[Objectives]
[A] According to the subscription agreement below, what is the par value of each share of the common stock?
[B] List every term that the subscription agreement below defines by placing it in quotation marks.

EX-10.12 9 v173059_ex10-12.htm
Exhibit 10.12
 
AMERICAN DISTRIBUTED GENERATION INC.

SUBSCRIPTION AGREEMENT

Dear Sir or Madam:

1.             Subscription.  The undersigned, intending to be legally bound, irrevocably subscribes for and agrees to purchase the aggregate number of shares of the common stock (“Common Stock”), par value $.001 per share (each a “Share” and collectively, the “Shares”), and warrants to purchase shares of Common Stock  (each a “Warrant” and collectively, the “Warrants”) of American Distributed Generation Inc., a Delaware corporation  (the “Company”), indicated on the signature page hereof, on the terms and conditions described herein and in the Confidential Private Placement Memorandum dated July 25, 2003 (which, together with all exhibits, attachments, amendments and supplements thereto, is referred to as the “Memorandum”). The undersigned has also completed the Accredited Investor Questionnaire attached to this Agreement.

[Provided information]
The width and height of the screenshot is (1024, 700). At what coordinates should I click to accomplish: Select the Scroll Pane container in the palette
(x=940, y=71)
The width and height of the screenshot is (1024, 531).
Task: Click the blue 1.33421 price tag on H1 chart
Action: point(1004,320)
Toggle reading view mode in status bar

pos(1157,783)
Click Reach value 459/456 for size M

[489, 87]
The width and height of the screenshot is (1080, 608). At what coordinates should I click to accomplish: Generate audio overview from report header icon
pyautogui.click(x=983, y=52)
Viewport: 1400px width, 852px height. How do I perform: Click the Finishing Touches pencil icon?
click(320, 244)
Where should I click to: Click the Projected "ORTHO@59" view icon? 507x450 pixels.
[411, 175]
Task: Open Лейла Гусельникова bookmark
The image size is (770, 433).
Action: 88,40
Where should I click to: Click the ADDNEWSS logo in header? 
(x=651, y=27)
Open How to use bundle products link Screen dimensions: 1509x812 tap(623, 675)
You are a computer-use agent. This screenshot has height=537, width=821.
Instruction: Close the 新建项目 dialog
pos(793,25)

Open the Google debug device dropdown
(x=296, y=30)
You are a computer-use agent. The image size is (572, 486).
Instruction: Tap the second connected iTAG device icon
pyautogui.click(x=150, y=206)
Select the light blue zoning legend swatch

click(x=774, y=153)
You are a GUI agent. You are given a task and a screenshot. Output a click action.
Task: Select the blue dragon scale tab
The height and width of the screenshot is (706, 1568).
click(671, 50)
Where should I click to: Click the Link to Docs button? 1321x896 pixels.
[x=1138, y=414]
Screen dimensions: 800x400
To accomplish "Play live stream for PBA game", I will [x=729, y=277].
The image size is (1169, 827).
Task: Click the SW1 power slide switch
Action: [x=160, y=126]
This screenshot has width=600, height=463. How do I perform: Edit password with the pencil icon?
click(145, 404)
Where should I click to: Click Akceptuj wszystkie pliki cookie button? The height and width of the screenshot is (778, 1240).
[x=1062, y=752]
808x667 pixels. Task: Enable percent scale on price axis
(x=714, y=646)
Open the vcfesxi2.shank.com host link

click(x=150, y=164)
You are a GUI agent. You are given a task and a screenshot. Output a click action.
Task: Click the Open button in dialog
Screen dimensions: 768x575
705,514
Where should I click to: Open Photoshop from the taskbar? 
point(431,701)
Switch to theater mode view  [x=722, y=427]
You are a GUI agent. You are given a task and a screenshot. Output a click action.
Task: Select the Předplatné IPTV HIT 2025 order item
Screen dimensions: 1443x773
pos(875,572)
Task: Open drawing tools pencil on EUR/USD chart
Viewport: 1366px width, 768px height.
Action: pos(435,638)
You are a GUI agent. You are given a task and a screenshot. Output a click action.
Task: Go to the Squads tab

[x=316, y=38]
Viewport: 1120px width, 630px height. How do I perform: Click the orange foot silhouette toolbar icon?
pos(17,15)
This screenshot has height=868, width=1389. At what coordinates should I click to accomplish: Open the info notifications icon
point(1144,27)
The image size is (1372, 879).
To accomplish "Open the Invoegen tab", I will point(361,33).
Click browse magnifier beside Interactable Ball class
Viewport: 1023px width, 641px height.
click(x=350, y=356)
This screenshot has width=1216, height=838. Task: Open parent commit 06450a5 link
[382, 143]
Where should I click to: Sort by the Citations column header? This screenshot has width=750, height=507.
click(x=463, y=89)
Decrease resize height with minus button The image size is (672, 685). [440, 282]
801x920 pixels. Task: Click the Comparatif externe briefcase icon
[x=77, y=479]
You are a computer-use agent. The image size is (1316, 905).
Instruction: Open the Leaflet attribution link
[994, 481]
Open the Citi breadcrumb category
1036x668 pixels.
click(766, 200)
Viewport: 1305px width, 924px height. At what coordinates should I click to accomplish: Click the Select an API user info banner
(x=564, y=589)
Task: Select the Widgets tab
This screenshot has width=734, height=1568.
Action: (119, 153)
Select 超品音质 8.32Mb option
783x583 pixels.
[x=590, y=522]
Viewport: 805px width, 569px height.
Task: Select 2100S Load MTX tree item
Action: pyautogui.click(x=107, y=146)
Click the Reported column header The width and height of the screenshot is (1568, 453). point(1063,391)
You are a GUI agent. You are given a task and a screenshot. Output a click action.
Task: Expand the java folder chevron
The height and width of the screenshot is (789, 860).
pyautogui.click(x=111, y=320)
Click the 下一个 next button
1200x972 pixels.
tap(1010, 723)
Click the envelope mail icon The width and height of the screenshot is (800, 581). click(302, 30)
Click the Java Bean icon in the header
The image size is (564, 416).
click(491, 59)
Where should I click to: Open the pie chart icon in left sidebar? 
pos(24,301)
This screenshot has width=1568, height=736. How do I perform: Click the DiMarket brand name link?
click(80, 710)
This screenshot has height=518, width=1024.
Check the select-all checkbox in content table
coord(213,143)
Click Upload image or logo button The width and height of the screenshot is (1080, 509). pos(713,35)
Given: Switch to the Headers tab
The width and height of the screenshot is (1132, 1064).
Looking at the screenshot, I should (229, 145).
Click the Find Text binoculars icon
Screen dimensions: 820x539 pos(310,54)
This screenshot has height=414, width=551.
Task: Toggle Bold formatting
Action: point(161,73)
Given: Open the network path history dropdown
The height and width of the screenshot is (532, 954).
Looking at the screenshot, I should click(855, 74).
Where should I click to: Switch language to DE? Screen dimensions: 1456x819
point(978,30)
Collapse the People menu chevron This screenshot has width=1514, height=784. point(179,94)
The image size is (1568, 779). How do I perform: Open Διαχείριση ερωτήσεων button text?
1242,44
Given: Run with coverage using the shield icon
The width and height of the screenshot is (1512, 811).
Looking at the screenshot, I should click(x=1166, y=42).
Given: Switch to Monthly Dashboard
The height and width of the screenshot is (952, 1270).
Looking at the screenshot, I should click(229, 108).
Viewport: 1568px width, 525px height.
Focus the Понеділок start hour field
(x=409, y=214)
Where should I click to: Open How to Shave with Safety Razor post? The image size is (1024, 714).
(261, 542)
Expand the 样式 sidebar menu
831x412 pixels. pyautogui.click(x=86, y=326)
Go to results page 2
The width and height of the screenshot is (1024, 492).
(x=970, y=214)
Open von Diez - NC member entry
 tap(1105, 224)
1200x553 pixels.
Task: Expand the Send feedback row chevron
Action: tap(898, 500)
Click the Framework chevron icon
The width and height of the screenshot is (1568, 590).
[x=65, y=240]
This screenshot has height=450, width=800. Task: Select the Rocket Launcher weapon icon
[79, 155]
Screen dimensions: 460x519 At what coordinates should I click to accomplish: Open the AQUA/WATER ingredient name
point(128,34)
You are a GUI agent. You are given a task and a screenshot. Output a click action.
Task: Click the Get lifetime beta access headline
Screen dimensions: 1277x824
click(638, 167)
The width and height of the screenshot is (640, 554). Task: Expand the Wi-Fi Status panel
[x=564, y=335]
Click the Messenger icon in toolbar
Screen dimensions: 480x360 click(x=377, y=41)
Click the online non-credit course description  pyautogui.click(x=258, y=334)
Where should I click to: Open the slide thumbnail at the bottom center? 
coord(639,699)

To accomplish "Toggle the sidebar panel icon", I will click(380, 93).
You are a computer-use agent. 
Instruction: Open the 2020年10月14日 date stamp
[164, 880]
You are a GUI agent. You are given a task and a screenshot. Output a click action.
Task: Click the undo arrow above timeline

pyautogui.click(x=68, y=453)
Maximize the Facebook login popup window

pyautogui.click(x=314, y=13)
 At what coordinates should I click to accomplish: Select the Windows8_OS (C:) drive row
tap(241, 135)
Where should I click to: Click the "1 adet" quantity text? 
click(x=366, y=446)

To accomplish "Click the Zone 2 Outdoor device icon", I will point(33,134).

[Results of the exercise]
[A] $.001 per share

[B] Common Stock, Share, Shares, Warrant, Warrants, Company, Memorandum